In July 1791 there is a split in the Jacobin party. Two hundred deputies resigned and founded a new entity - the feuillants, a group formed by the big bourgeoisie and the nobility, loyal to the king.
On September 30, 1791, the Constitution was decreed and the Constituent Assembly was closed and elections were held for the Legislative Assembly.
In the new assembly, the feuillants were a minority and the Jacobins began a long and hard struggle with the powerful Girondinos, who were related to shipowners, bankers and traders linked to international trade, who defended the Constitutional monarchy.
On August 10, 1792, an insurrection of the people broke out and the monarchy was overthrown. The Jacobins invade the old Commune (City Hall) of Paris, expel the former officials and elect Robespierre the most influential member.
In January 1793 the deputies voted for the king's death: 387 for immediate execution and 334 for postponement of the sentence. On January 21, the king is executed and the Girondins are overthrown.
"Time of Great Terror"
On the 27th of July of that same year, Robespierre joined a Public Safety Committee, with the aim of facing the situation of a war. A period of terror began with large-scale executions.

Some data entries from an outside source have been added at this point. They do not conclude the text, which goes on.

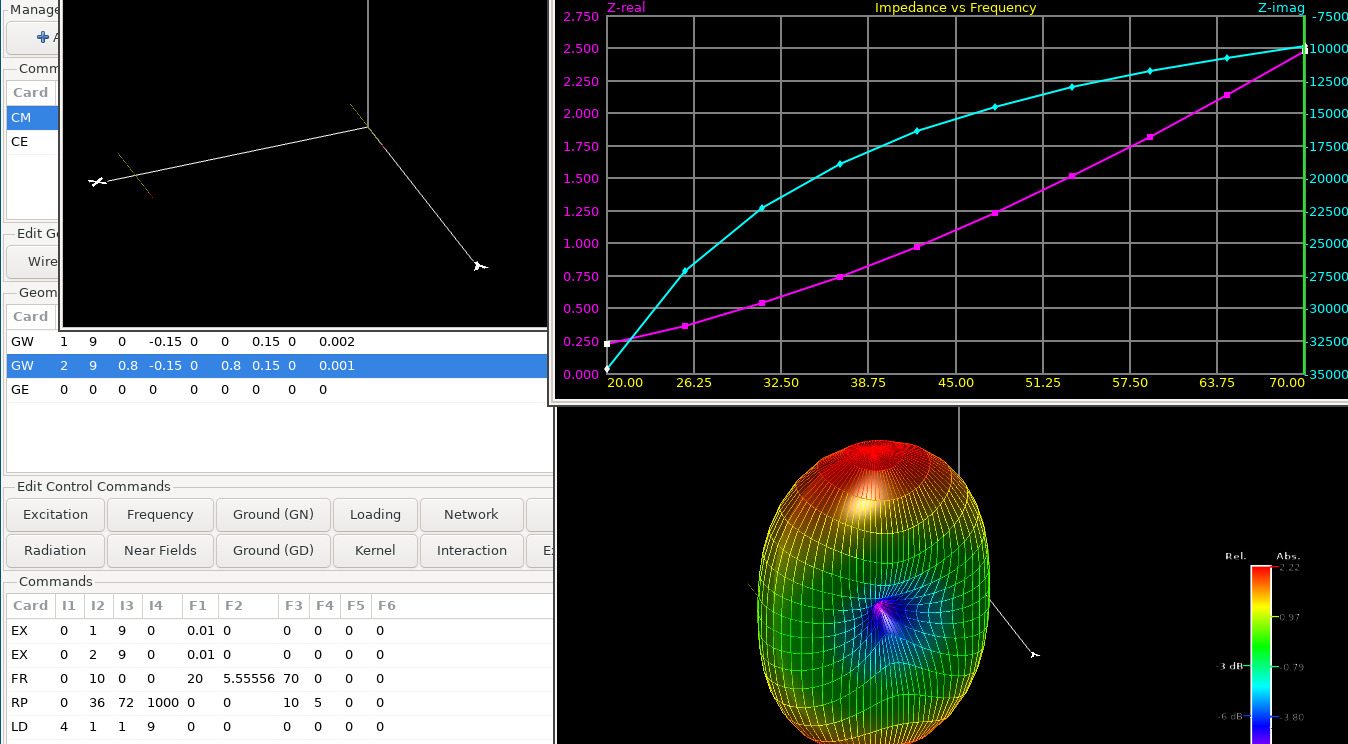Select the CM comment card row
The height and width of the screenshot is (744, 1348).
pos(33,118)
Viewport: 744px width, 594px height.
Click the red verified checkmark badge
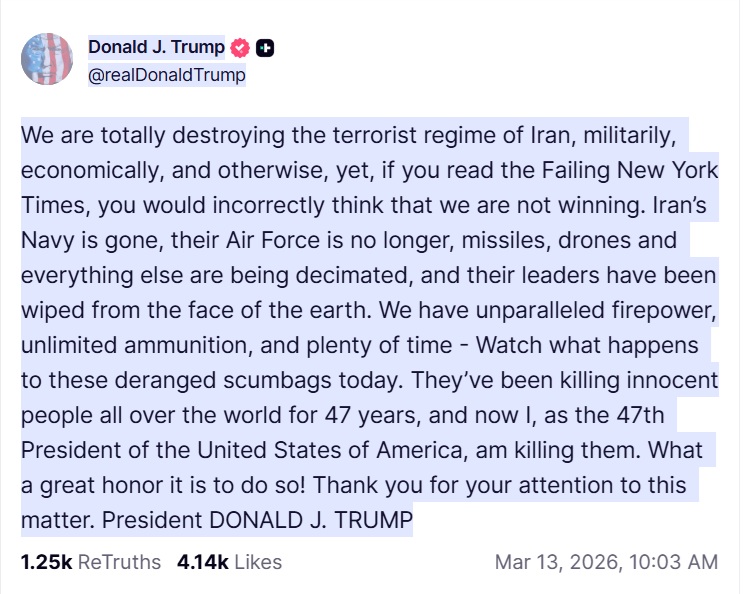click(x=240, y=47)
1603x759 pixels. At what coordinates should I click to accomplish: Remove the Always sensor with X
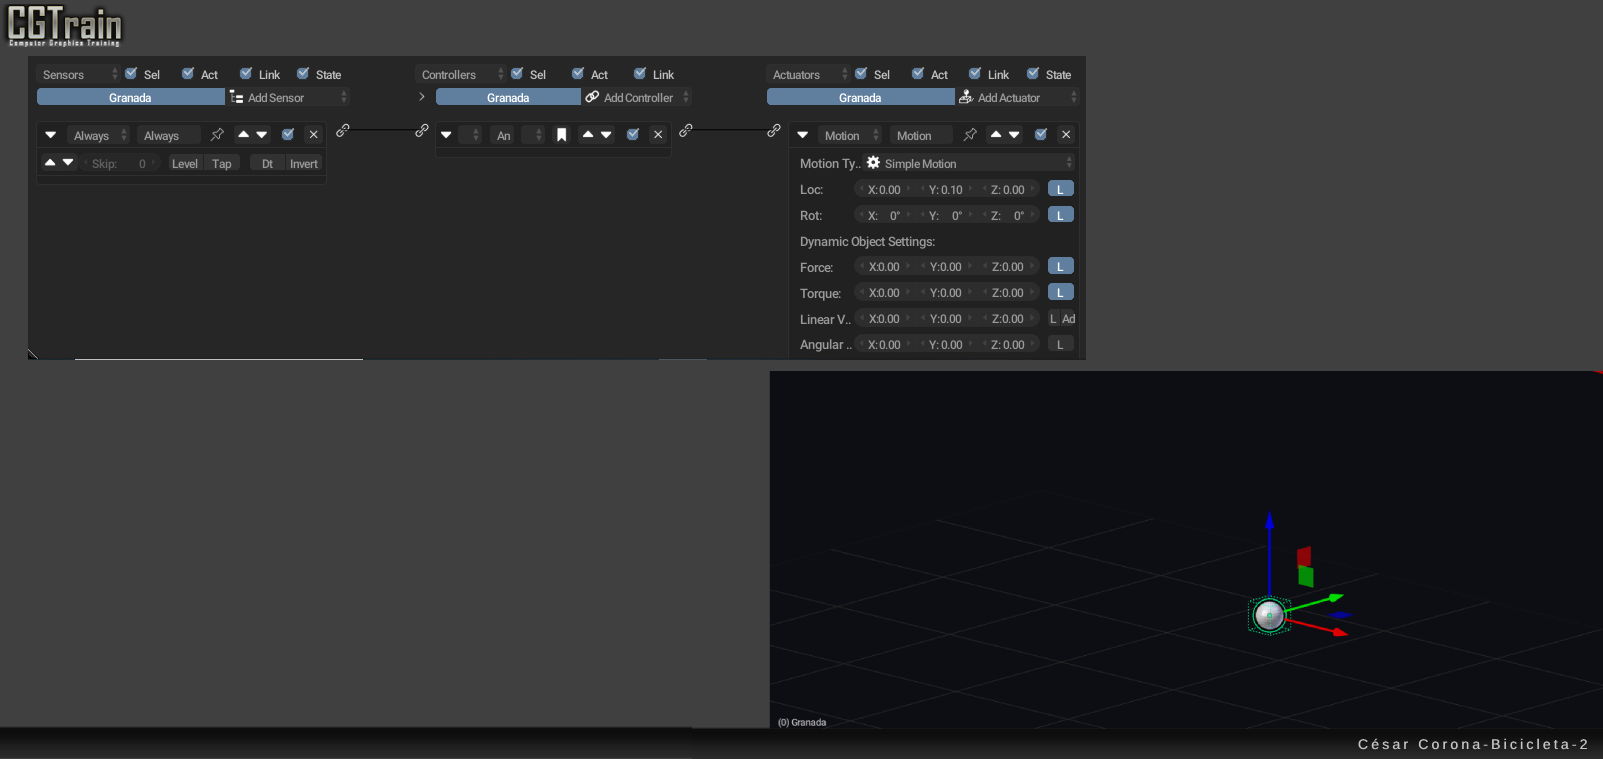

Danton and Jean-Paul Marat, great tribunes of the French Revolution, who tried to block the Jacobin wave by allying themselves with the conservatives, had tragic ends: Danton was executed and Marat murdered by a young Girondine woman..
This did not affect Robespierre's popularity, as demonstrated when he was publicly applauded after the assassination attempt on him in May 1794. In June he was elected President of the National Convention with 216 out of 220 votes.
Prison and death
Robespierre began to lose the support of the population that was going through privations. With the Great Terror of the summer of 1794, he saw opposition grow. At the Convention on July 28, Robespierre was denounced as an enemy of liberty and declared an outlaw.
He was stripped of his powers, arrested and sentenced to the guillotine. Robespierre was the last to be guillotined, before witnessing the death of his companions.
Robespierre was guillotined in Place de la Revolution, now Place de la Concorde, in Paris, France, on July 28, 1794.